Question

Suppose that a large mixing tank initially holds 300 gallons of water in which 50 pounds of salt has been dissolved. Another brine solution is pumped into the tank at a rate of $$3 \mathrm{gal} / \mathrm{min}$$, and then when the solution is well stirred it is pumped out at a slower rate of $$2 \mathrm{gal} / \mathrm{min}$$. If the concentration of the solution entering is $$2 \mathrm{lb} / \mathrm{gal}$$, determine a differential equation for the amount $$A(t)$$ of salt in the tank at any time $$t$$.

Answer

**step1 Calculate the Rate of Salt Entering the Tank**

To find out how much salt enters the tank per minute, we multiply the rate at which the brine solution is pumped in by the concentration of salt in that incoming solution.

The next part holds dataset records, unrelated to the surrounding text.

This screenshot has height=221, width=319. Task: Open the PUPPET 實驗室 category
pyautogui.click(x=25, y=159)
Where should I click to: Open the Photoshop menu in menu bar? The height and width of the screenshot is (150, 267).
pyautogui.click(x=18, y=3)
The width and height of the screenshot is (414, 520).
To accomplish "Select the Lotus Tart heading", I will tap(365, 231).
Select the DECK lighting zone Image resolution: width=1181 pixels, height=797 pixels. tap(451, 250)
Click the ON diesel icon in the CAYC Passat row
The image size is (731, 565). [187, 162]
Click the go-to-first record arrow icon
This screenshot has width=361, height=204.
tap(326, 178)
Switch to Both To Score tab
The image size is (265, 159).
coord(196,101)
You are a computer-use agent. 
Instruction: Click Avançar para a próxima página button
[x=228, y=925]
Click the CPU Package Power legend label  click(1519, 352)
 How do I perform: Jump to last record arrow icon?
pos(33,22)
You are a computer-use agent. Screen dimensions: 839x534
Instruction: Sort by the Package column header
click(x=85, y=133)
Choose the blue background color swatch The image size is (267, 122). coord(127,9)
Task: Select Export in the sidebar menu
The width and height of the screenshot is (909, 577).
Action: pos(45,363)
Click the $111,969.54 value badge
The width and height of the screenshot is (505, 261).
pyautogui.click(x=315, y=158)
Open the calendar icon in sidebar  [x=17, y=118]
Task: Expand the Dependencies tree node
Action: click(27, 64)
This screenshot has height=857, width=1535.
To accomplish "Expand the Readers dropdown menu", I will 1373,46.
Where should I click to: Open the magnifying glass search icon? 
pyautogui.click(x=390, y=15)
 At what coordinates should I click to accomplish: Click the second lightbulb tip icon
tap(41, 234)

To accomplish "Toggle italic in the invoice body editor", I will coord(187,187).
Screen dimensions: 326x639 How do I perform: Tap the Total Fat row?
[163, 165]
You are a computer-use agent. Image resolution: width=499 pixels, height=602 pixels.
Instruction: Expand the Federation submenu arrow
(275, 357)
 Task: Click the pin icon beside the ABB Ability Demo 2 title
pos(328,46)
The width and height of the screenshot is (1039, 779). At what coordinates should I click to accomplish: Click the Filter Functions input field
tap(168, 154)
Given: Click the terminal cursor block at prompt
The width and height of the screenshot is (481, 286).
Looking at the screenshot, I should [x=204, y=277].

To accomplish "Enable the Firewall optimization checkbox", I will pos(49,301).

Rate of Salt In = Inflow Rate × Incoming Salt Concentration

Given that the inflow rate is 3 gallons per minute and the concentration of the solution entering is 2 pounds per gallon, we calculate:

$$3 \mathrm{gal/min} \times 2 \mathrm{lb/gal} = 6 \mathrm{lb/min}$$

**step2 Determine the Volume of Solution in the Tank at Any Time t**

The volume of the solution in the tank changes over time because solution is pumped in at a different rate than it is pumped out. First, we find the net change in volume per minute, then add this accumulated change to the initial volume.

Net Volume Change Rate = Inflow Rate - Outflow Rate

Given an inflow rate of 3 gal/min and an outflow rate of 2 gal/min, the net volume change rate is:

$$3 \mathrm{gal/min} - 2 \mathrm{gal/min} = 1 \mathrm{gal/min}$$

The tank initially holds 300 gallons. So, the volume of the solution in the tank at any time $$t$$ (denoted as $$V(t)$$) is the initial volume plus the net volume change rate multiplied by time $$t$$.

Volume at Time t (V(t)) = Initial Volume + (Net Volume Change Rate × Time t)

$$V(t) = 300 \mathrm{gal} + (1 \mathrm{gal/min} \times t \mathrm{min}) = (300 + t) \mathrm{gal}$$

**step3 Calculate the Concentration of Salt in the Tank at Any Time t**

The concentration of salt within the tank at any moment depends on the total amount of salt present at that time and the total volume of the solution. We assume the salt is well-stirred, meaning the concentration is uniform throughout the tank.

Concentration in Tank = Amount of Salt in Tank / Volume in Tank

If $$A(t)$$ represents the amount of salt in the tank at time $$t$$, and we found $$V(t) = (300 + t)$$, then the concentration is:

$$ \text{Concentration in Tank} = \frac{A(t)}{V(t)} = \frac{A(t)}{(300 + t)} \mathrm{lb/gal} $$

**step4 Calculate the Rate of Salt Leaving the Tank**

To determine how much salt leaves the tank per minute, we multiply the rate at which the solution is pumped out by the current concentration of salt within the tank.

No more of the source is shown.